Uma maneira de objetar a este resultado é começar por aceitar que, com respeito a cada uma das entidades da sequência, não se viola o princípio da razão suficiente. Todavia, o princípio é violado com respeito à própria sequência de entidades, pois ainda não há uma razão suficiente da sua existência. Se fosse bem-sucedida, esta objeção mostraria que, apesar de haver uma razão suficiente da existência de cada entidade da sequência infinita, não haveria ainda uma razão suficiente da existência da sequência em si. Este seria um modelo de objeção cogente: concedendo o que o interlocutor defende — que há uma razão suficiente da existência de cada entidade da sequência — e usando um princípio muitíssimo fraco que ele certamente aceita, conseguir-se-ia concluir validamente que o interlocutor viola esse princípio, porque ainda não apresentou uma razão suficiente da existência da própria sequência infinita de entidades.

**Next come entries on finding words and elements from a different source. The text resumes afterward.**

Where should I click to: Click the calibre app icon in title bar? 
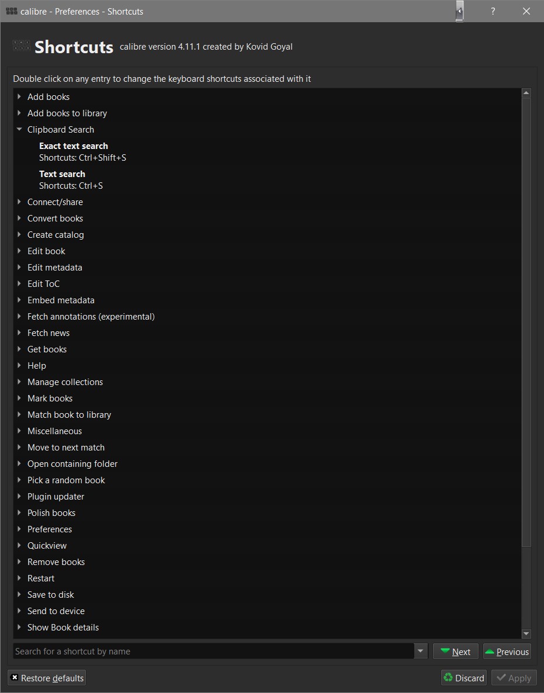point(12,11)
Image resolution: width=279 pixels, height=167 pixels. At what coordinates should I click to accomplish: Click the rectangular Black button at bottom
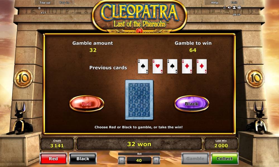tap(83, 158)

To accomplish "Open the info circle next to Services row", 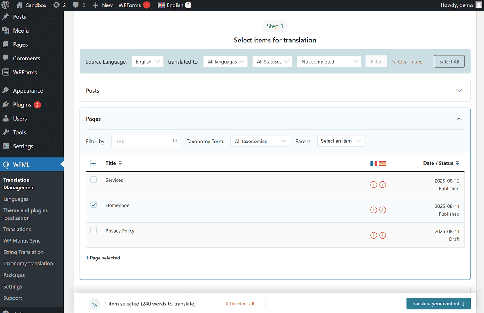I will point(374,184).
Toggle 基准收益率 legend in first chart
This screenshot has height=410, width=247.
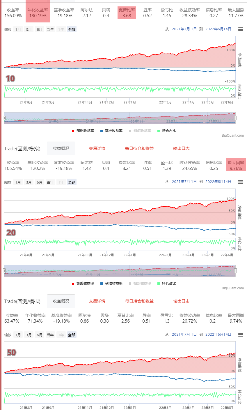pyautogui.click(x=111, y=131)
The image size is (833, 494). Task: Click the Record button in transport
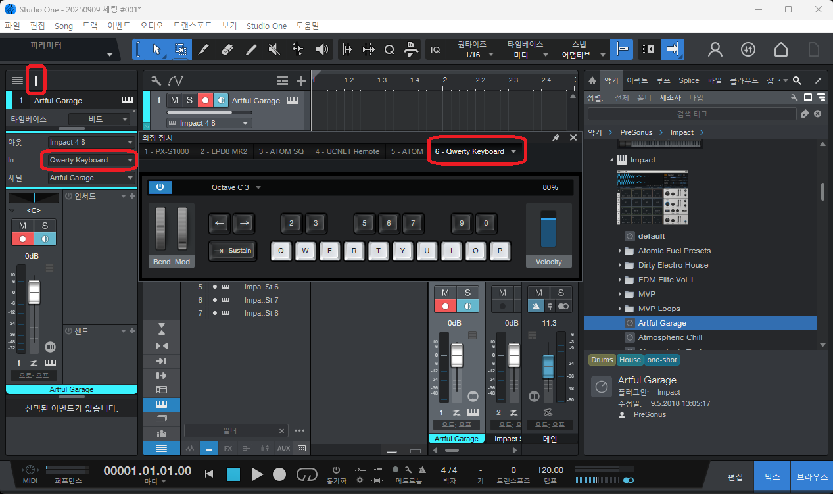[x=279, y=474]
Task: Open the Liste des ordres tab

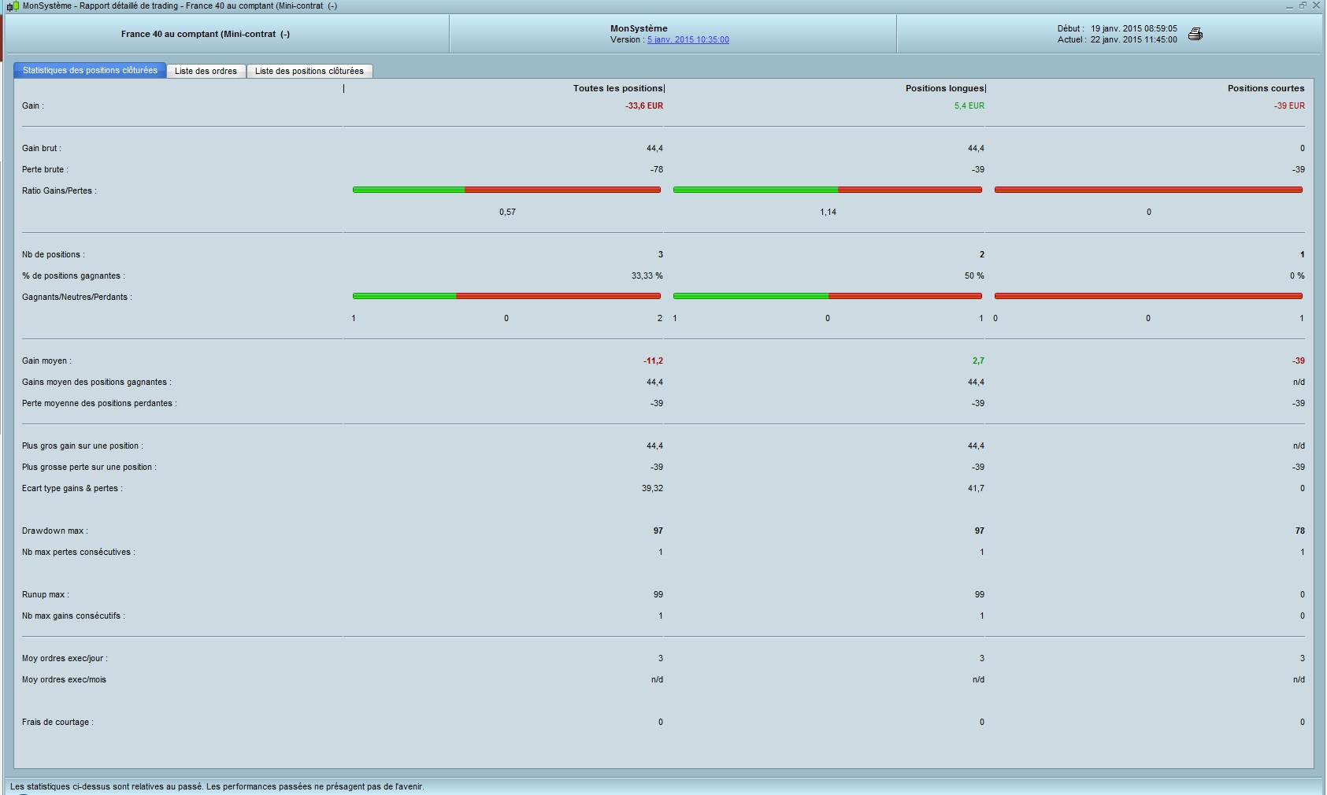Action: (x=206, y=71)
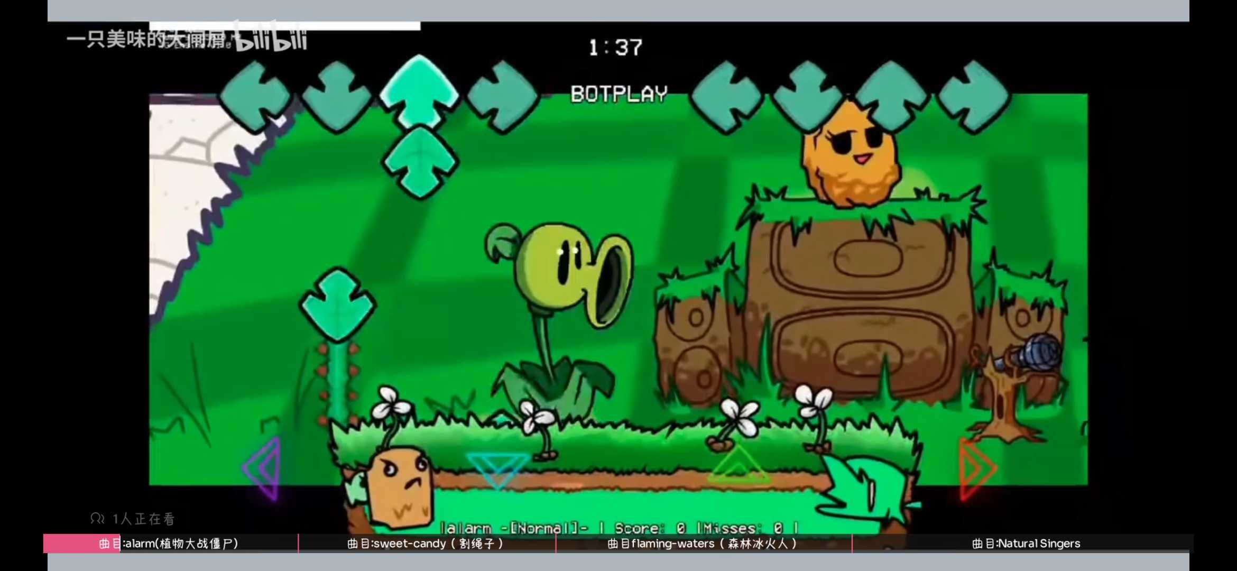
Task: Jump to the alarm chapter segment
Action: 170,544
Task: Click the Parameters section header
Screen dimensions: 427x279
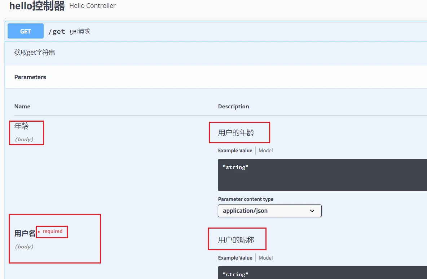Action: [30, 77]
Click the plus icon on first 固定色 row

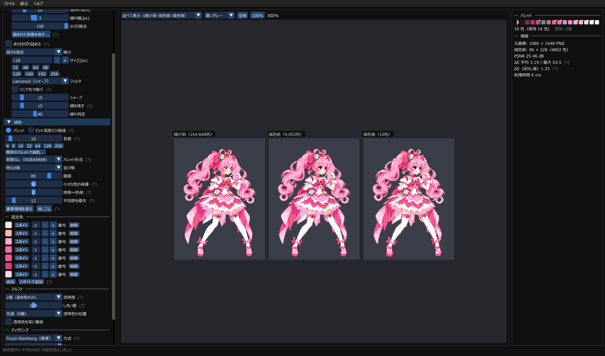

Todavia, esta maneira de pensar é falaciosa. Isto porque, admitindo que há uma razão suficiente da existência de cada membro de uma sequência, há imediatamente uma razão suficiente da existência da própria sequência. Essa explicação é que a sequência existe desde que existam os seus membros; se a existência destes não fosse suficiente para que a própria sequência existisse, seria preciso algo mais para explicar a sua existência. Porém, isso não acontece: a existência dos membros de uma sequência garante a existência da própria sequência. É como se alguém admitisse que há uma razão suficiente da presença da Maria na biblioteca, assim como da Joana, mas insistisse que não há ainda uma razão suficiente da presença de duas pessoas na biblioteca. A resposta a esta insistência é fazer notar que basta a Maria estar na biblioteca, juntamente com a Joana, para que na biblioteca estejam duas pessoas. Vendo a objeção deste modo, é apenas uma confusão elementar, que viola a lógica da dependência ontológica entre a existência um conjunto de entidades e a existência de cada uma delas. Por isso, não é uma boa razão para excluir a primeira hipótese.

Contudo, há outra maneira de tentar excluí-la. Deste ponto de vista, não se aceita que numa sequência infinita de entidades se encontra uma razão suficiente da existência de cada uma delas, ainda que se admita que há uma explicação parcial. É um pouco como alguém que pergunta por que razão existe a Maria, e rejeita que a causa próxima da sua existência (os seus pais conceberam-na) constitua uma razão suficiente — ainda que reconheça tratar-se de uma explicação parcial — precisamente porque será preciso explicar por que razão a conceberam os seus pais, e por que razão existem eles, e por que razão existiram os pais deles, e por aí fora, sem parar.

Entendida deste modo, a objeção à primeira hipótese não é muito auspiciosa porque o que realmente conta nas explicações comuns e científicas são as causas próximas, e não as causas distantes e últimas. Imagine-se o que seria alguém perguntar “Por que razão está este sapato sujo em cima da minha cama?” e ouvir como resposta: “Bem, no início foi o Big Bang… milhões de anos depois formaram-se as primeiras galáxias e muito depois disso…” Há um sentido real e profundo em que esta resposta, além de tremendamente longa, não é adequada; o que realmente conta como explicação adequada da presença daquele sapato sujo em cima da cama são as causas próximas.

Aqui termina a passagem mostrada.